U.S. gas prices at the pump decline for two straight weeks

U.S. drivers are receiving a break at the pump with gasoline prices falling for two straight weeks after hitting a record high in early March.

Average national gasoline prices dropped to $4.11 a gallon on Sunday, the lowest level since the average hit $4.33 on March 6, according to auto club AAA. The last time a losing streak endured for this long was in September 2020. 

Lower fuel costs offer some relief to American consumers who have been grappling with higher prices from food to housing amid decades-high inflation. The Biden administration’s decision at the end of last month to order the largest oil release in history from its reserves, amounting to a million barrels of oil a day for six months, has helped cool prices.

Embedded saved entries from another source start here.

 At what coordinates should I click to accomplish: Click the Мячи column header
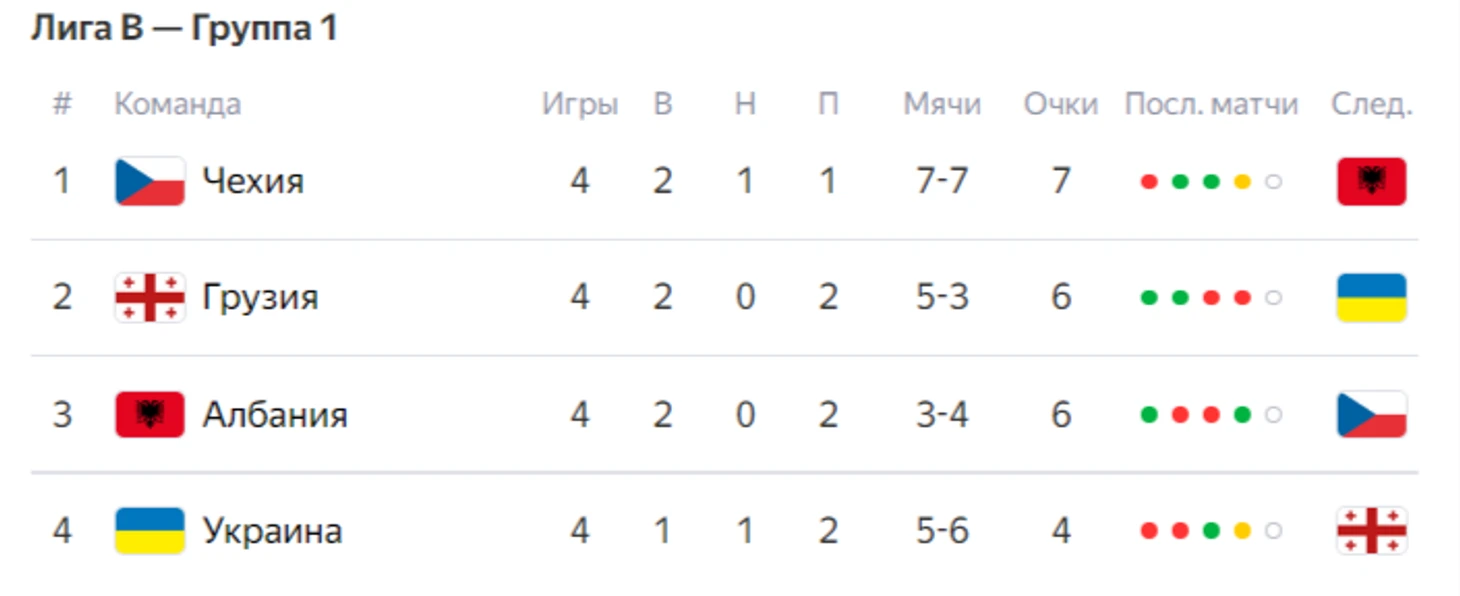[x=942, y=104]
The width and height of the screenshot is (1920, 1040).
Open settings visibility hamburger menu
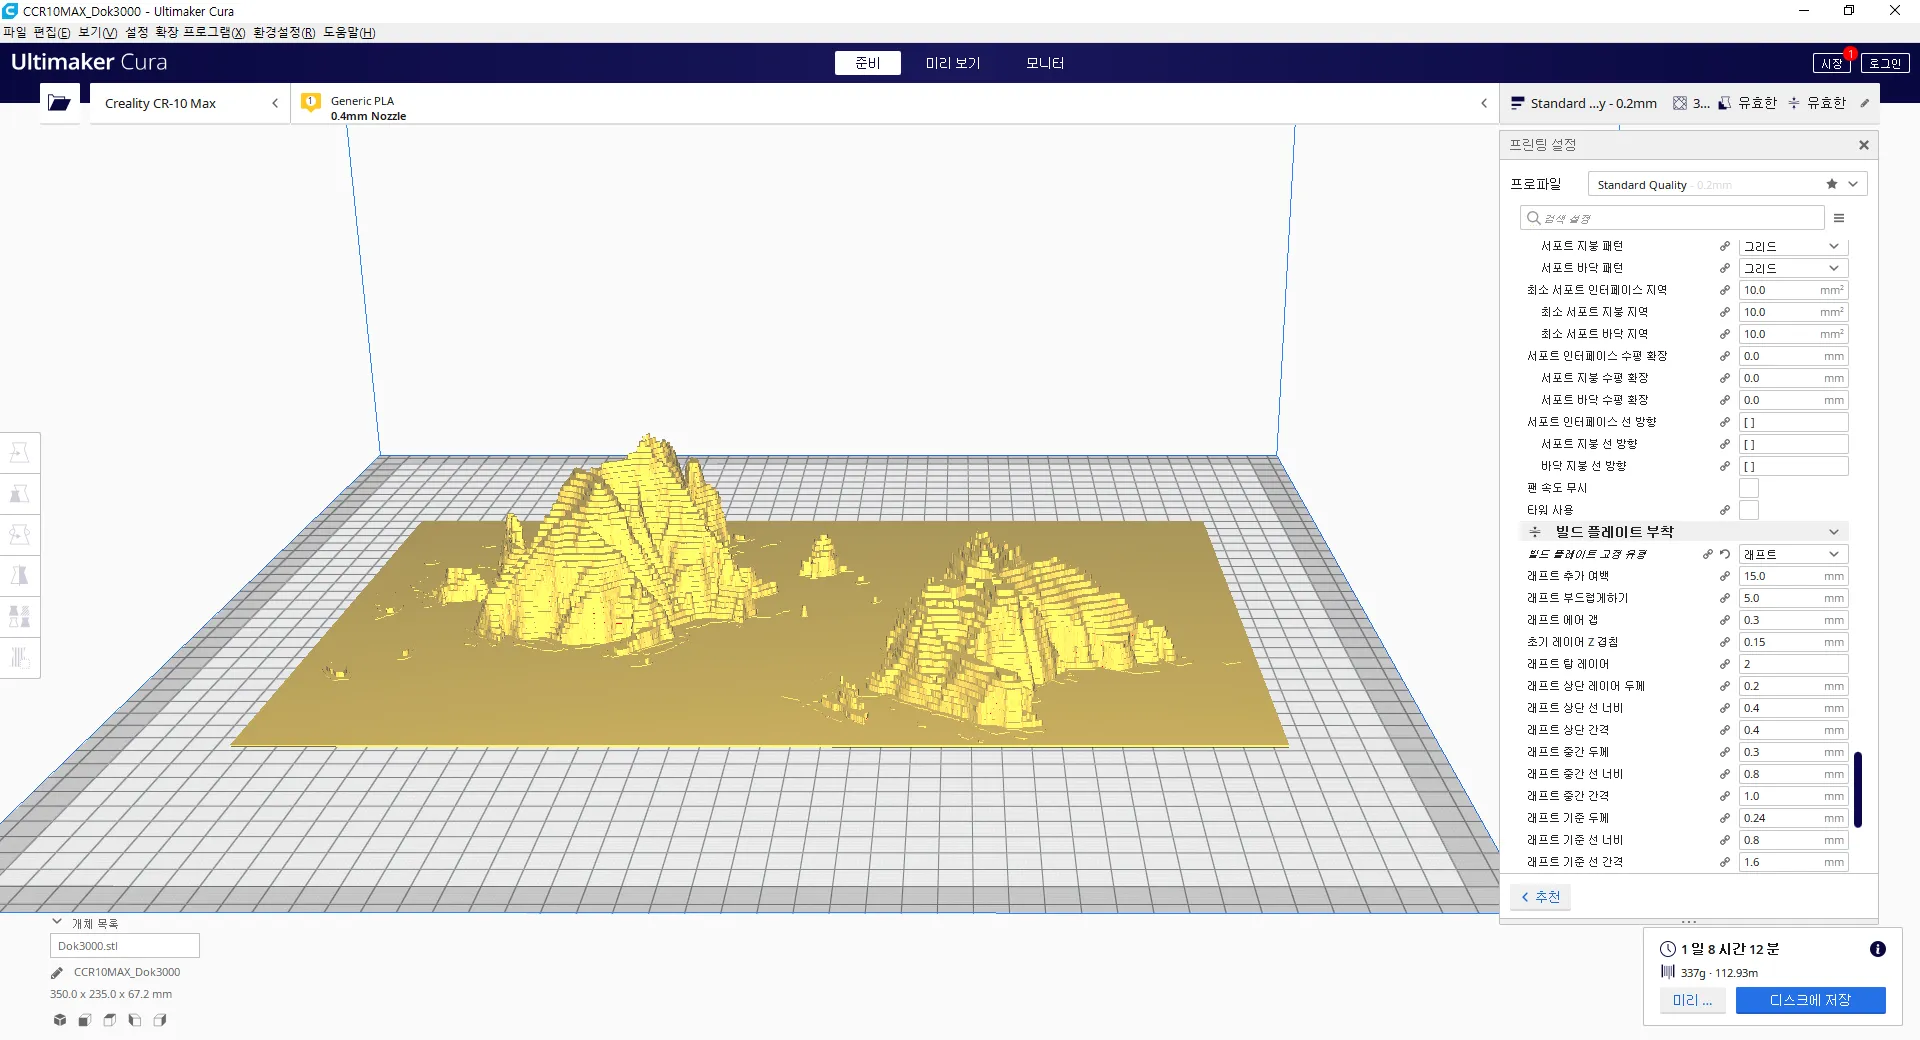[x=1838, y=218]
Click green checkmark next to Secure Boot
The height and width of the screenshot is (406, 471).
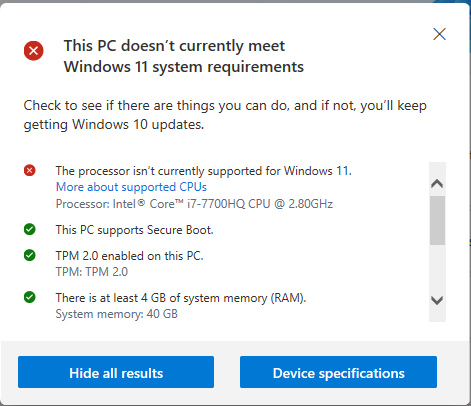[30, 229]
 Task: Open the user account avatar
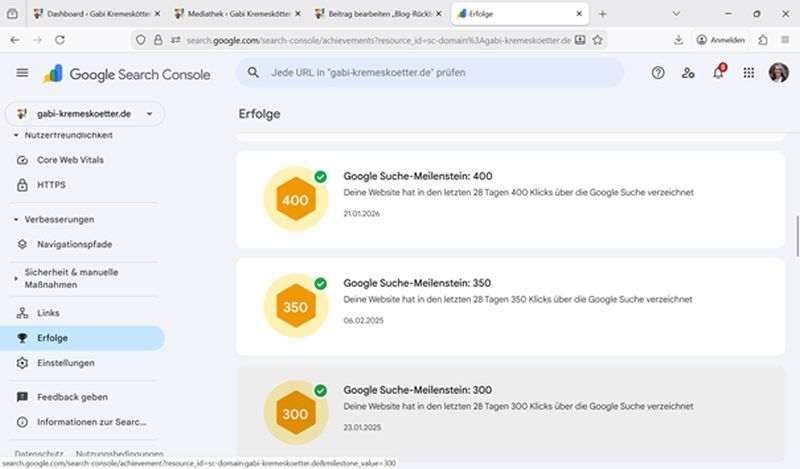pos(778,73)
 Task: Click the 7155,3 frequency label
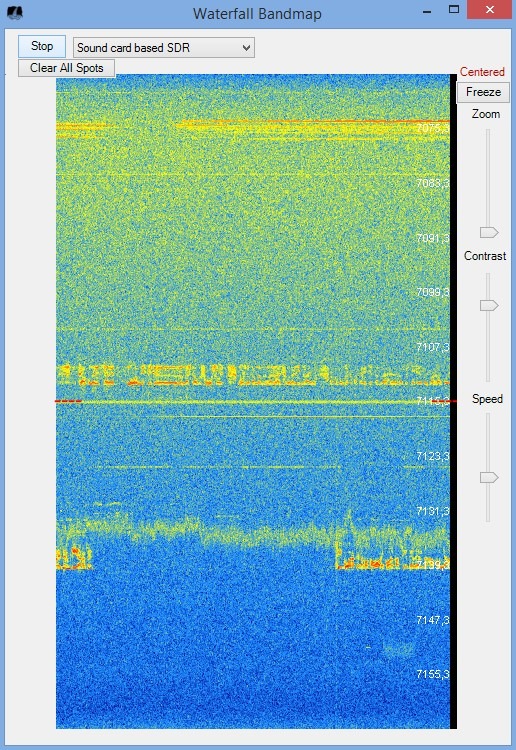coord(432,674)
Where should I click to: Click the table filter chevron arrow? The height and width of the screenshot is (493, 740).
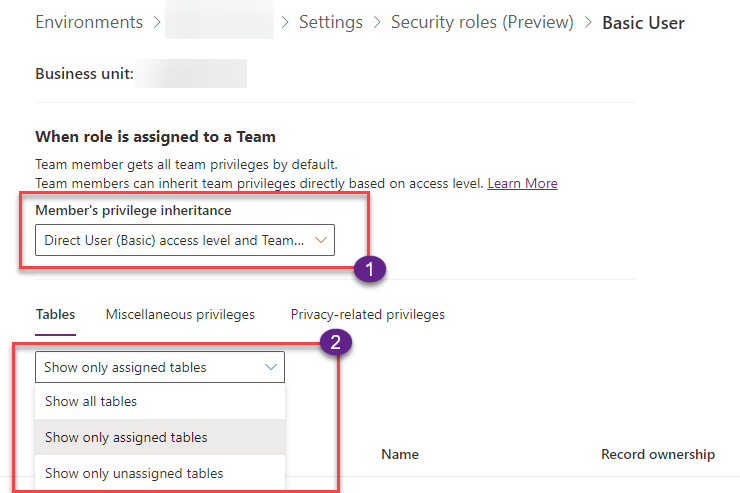270,367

Pump prices could pull back to the $3.50-$4 a gallon range by Memorial Day, said Bob Yawger, director of the futures division at Mizuho Securities. The decline would correlate to West Texas Intermediate crude futures trading in the $85-100 a barrel range, he said.

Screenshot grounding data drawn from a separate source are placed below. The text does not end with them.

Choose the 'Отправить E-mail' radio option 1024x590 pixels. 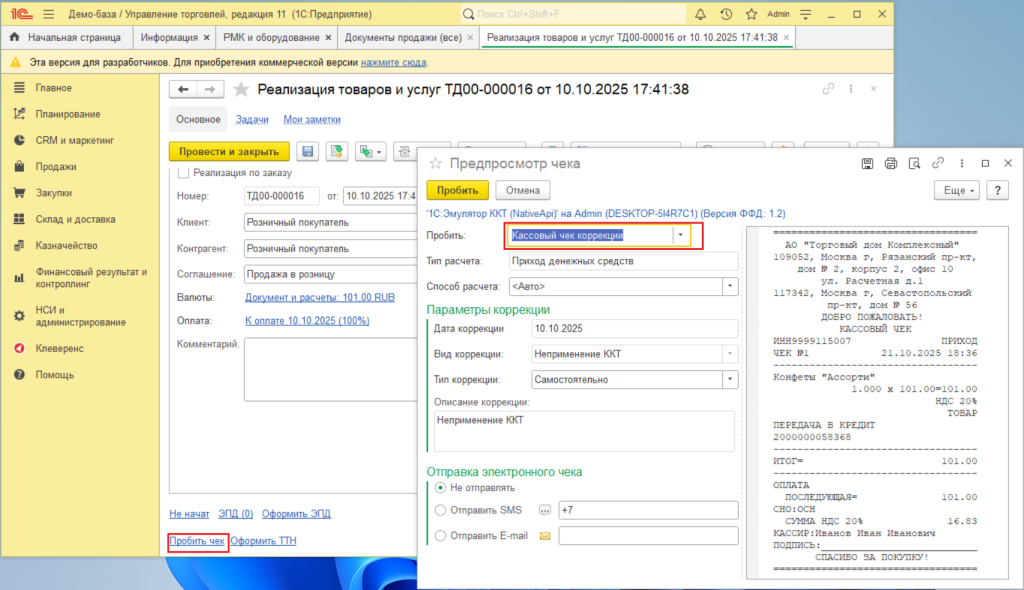[441, 536]
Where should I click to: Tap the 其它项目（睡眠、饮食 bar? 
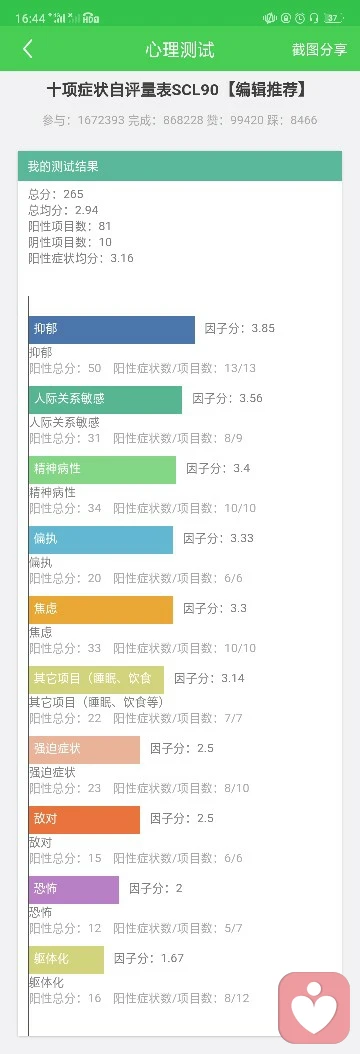[x=96, y=680]
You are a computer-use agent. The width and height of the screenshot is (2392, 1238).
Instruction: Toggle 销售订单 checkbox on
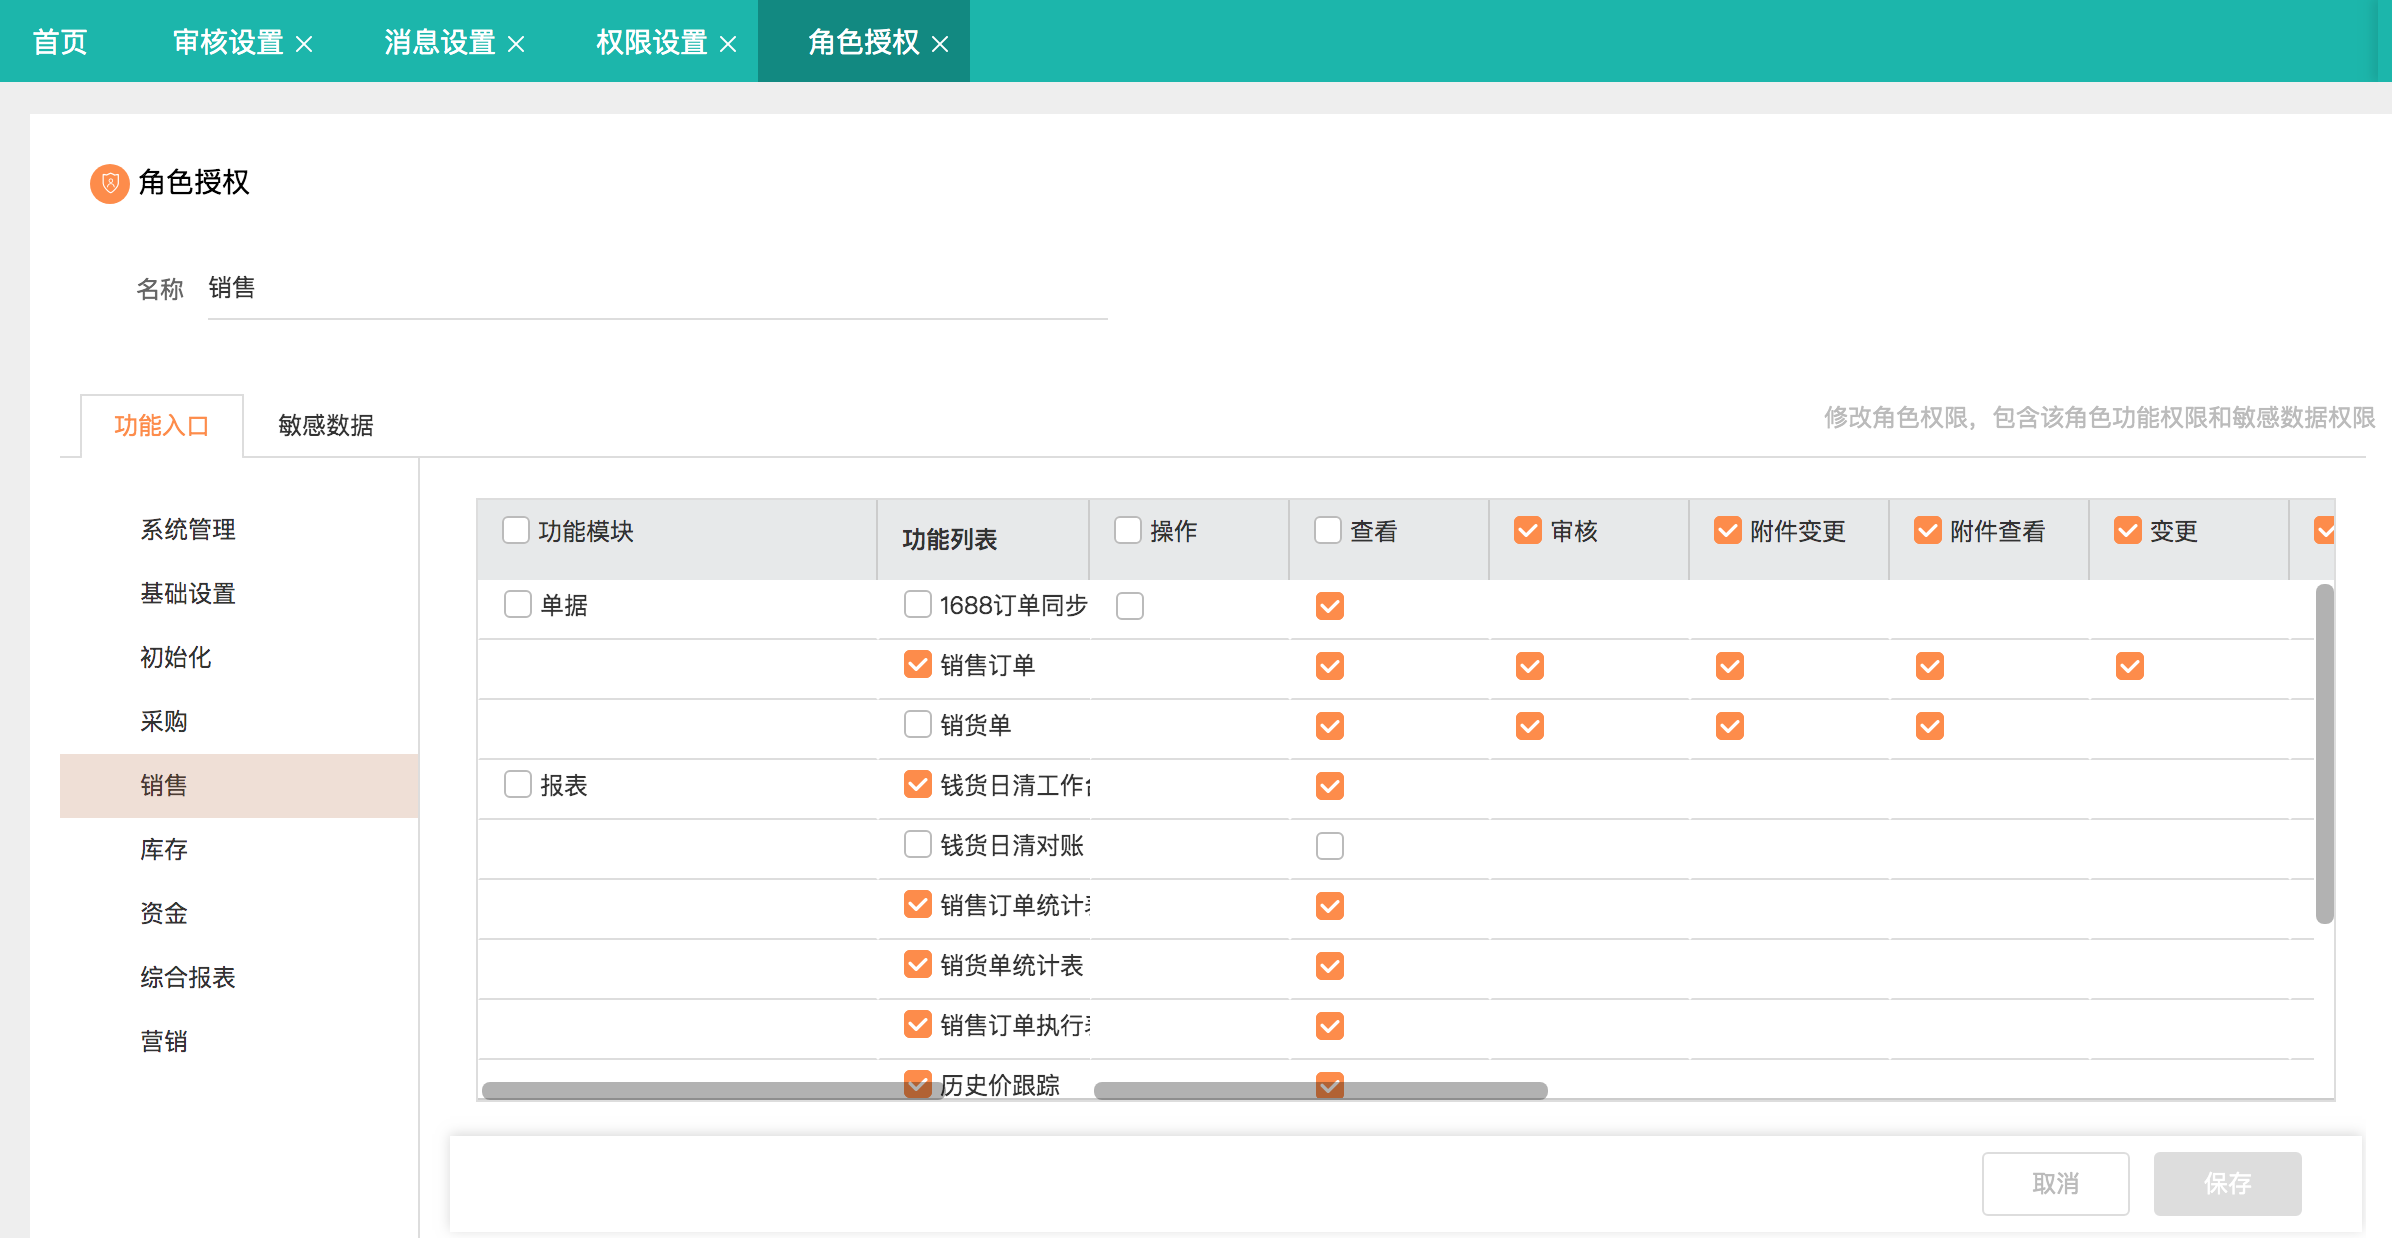pyautogui.click(x=914, y=665)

WTI crude — which makes up the bulk of gasoline prices — has fallen below $95 a barrel as resurgent Covid-19 cases in China dim the demand outlook, helping to erase nearly all of the price gains in the aftermath of Russia’s invasion of Ukraine.

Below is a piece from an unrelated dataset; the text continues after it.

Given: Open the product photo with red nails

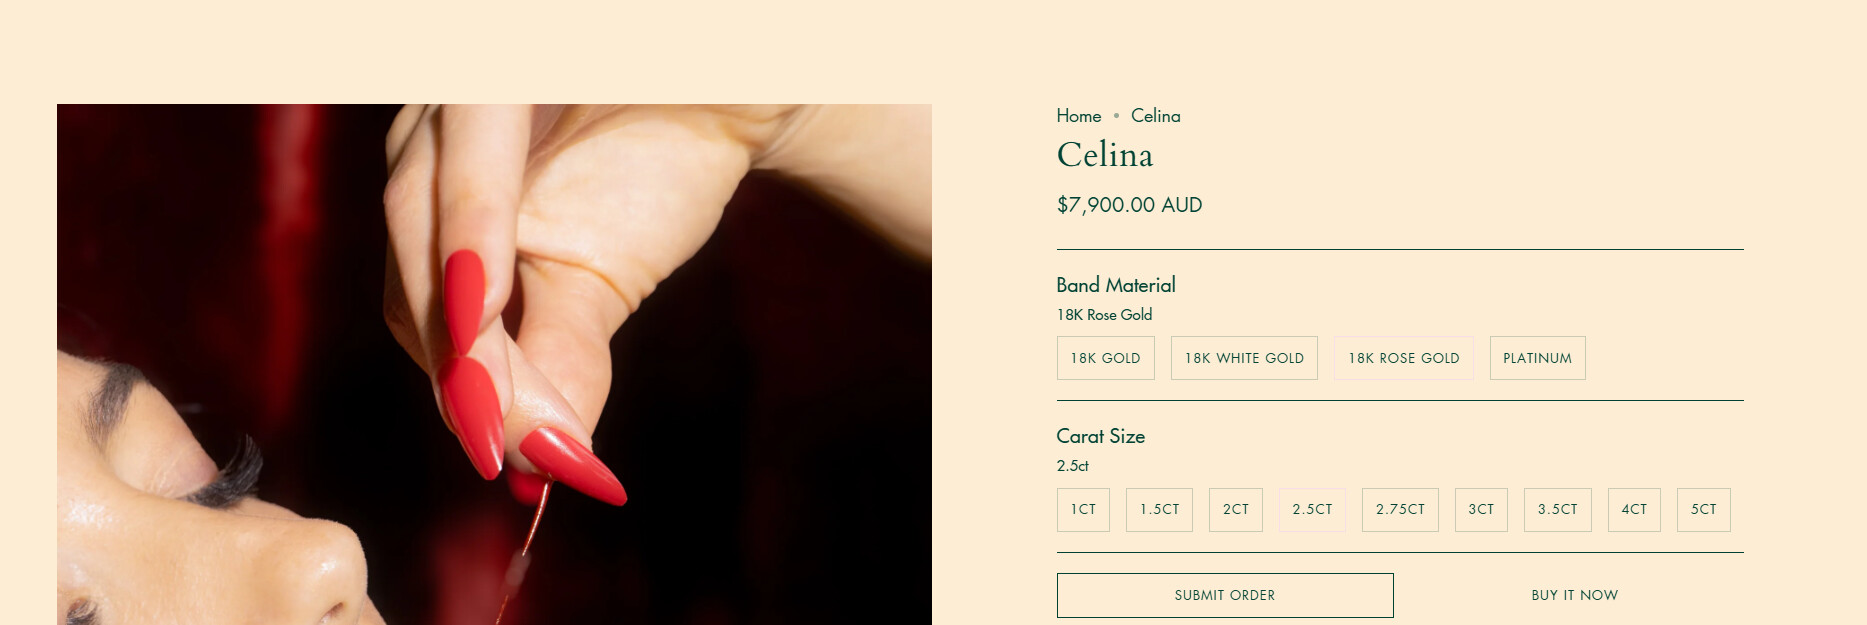Looking at the screenshot, I should click(x=494, y=364).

U.S. gasoline demand on a four-week rolling basis has fallen for the past three weeks, bucking seasonal norms, according to the latest available government data. National stockpiles are sticking close to the five-year average and U.S. fuel makers are running harder than pre-pandemic levels after returning from overdue maintenance.

At the current rate, gasoline is still more than 40% higher than at the same time last year on an unadjusted-inflation basis.